Localization of viral and host RNA within soybean cyst nematode via fluorescence in situ hybridization

Abstract

Nematode-infecting RNA viruses have recently been discovered via transcriptome sequencing. In soybean cyst nematode (SCN; Heterodera glycines), seven single-stranded RNA viruses have been identified from transcriptome data and experimentally confirmed with qRT-PCR and Sanger sequencing. Presently, there is still much unknown about the relationship between these viruses and the nematode host. In this study, we localize three viruses within the soybean cyst nematode: SCN socyvirus-1 (SbCNV-1), SCN nyami-like virus (NLV), and SCN bunya-like virus (BLV). To visually locate the viruses, whole-mount fluorescence in situ hybridization (FISH) methodology was developed for SCN pre-parasitic second-stage juveniles (ppJ2s). Two SCN populations with differing viral titers (LY1 and MM21) were used as a comparison for viral probe fluorescence intensity.
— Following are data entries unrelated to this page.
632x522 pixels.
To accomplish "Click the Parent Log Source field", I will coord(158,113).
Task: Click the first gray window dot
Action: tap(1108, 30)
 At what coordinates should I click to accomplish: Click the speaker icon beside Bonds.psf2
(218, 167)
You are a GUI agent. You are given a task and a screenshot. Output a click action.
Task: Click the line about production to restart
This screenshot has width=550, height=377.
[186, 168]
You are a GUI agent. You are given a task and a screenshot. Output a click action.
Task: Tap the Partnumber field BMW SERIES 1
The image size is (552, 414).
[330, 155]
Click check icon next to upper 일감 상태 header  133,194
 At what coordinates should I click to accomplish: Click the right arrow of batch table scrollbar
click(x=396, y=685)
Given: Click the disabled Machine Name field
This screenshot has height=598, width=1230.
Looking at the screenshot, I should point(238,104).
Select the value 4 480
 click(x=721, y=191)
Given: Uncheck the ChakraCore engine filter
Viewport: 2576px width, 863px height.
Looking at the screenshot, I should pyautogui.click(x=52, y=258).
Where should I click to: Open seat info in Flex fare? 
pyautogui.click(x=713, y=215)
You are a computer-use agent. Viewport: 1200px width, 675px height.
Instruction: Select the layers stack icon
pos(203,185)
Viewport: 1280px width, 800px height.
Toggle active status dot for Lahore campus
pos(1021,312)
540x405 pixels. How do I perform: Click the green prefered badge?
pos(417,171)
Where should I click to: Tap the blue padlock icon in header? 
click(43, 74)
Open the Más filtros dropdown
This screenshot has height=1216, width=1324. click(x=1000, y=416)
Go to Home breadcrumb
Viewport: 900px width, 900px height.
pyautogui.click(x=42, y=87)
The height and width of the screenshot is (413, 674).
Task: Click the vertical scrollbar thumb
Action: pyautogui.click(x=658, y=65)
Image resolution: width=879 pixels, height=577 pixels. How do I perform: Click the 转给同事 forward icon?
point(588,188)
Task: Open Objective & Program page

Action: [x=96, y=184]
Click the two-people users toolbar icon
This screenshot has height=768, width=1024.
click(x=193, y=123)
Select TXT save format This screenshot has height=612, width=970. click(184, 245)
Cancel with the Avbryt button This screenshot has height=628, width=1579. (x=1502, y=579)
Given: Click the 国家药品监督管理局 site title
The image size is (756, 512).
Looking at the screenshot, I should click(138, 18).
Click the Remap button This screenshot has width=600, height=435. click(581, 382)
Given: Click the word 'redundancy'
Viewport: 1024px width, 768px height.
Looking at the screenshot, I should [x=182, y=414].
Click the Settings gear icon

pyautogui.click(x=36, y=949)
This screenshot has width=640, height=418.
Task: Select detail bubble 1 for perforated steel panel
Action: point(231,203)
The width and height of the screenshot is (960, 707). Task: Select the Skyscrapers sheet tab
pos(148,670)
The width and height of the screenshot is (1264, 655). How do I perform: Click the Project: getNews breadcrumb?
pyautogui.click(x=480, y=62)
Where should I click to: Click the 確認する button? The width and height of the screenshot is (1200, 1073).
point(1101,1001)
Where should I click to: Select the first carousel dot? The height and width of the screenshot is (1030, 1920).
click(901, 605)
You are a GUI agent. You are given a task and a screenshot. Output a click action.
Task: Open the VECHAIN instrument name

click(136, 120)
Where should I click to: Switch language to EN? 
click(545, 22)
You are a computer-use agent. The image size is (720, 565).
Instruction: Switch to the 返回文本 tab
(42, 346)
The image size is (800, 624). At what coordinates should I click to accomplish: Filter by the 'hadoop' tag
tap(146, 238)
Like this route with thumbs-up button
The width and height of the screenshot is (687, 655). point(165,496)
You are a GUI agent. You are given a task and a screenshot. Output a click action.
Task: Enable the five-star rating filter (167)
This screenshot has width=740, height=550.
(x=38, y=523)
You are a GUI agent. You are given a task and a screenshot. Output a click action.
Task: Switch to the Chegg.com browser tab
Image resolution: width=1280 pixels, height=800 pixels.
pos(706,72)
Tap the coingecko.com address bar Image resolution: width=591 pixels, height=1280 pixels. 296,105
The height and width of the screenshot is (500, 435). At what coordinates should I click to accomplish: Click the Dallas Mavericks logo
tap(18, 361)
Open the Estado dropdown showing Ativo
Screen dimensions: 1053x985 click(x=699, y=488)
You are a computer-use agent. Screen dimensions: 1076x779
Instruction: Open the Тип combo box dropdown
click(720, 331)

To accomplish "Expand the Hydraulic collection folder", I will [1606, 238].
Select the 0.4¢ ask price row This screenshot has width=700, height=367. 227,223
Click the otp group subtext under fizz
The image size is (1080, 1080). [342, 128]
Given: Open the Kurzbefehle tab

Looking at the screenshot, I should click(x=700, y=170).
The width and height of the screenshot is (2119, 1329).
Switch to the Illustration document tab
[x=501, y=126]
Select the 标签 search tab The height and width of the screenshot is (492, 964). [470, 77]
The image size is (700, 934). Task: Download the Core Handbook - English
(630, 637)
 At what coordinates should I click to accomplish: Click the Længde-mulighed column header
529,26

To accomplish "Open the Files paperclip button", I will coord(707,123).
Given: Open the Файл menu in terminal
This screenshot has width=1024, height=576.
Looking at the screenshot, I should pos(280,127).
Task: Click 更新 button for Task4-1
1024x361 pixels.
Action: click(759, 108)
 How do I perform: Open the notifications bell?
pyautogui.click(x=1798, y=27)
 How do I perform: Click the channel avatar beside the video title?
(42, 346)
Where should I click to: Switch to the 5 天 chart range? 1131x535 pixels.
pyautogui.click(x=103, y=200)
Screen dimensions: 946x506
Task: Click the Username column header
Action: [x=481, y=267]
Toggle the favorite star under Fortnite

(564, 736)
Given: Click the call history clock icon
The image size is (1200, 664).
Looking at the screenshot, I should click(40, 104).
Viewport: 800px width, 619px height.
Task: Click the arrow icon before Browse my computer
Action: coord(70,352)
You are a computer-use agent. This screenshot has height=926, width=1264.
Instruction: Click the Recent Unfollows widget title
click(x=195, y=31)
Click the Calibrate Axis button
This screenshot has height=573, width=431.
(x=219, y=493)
Viral RNAs for all three viruses were abundant in cells throughout the SCN ppJ2 body of the high titer (LY1) population but absent within the majority of the intestinal tract. A significant reduction in viral fluorescence intensity was observed in a similar body pattern in ppJ2 of the low-titer (MM21) SCN, highlighting the specificity of the FISH method. As controls, viral RNAs were colocalized with host mRNA glyceraldehyde 3-phosphate dehydrogenase (GAPDH) for full body localization and a secretory ubiquitin protein (4G06) expressed specifically within the subventral esophageal glands. In addition, viral replication was confirmed in SCN eggs and ppJ2s via qRT-PCR detection of the anti-genomic RNA strands.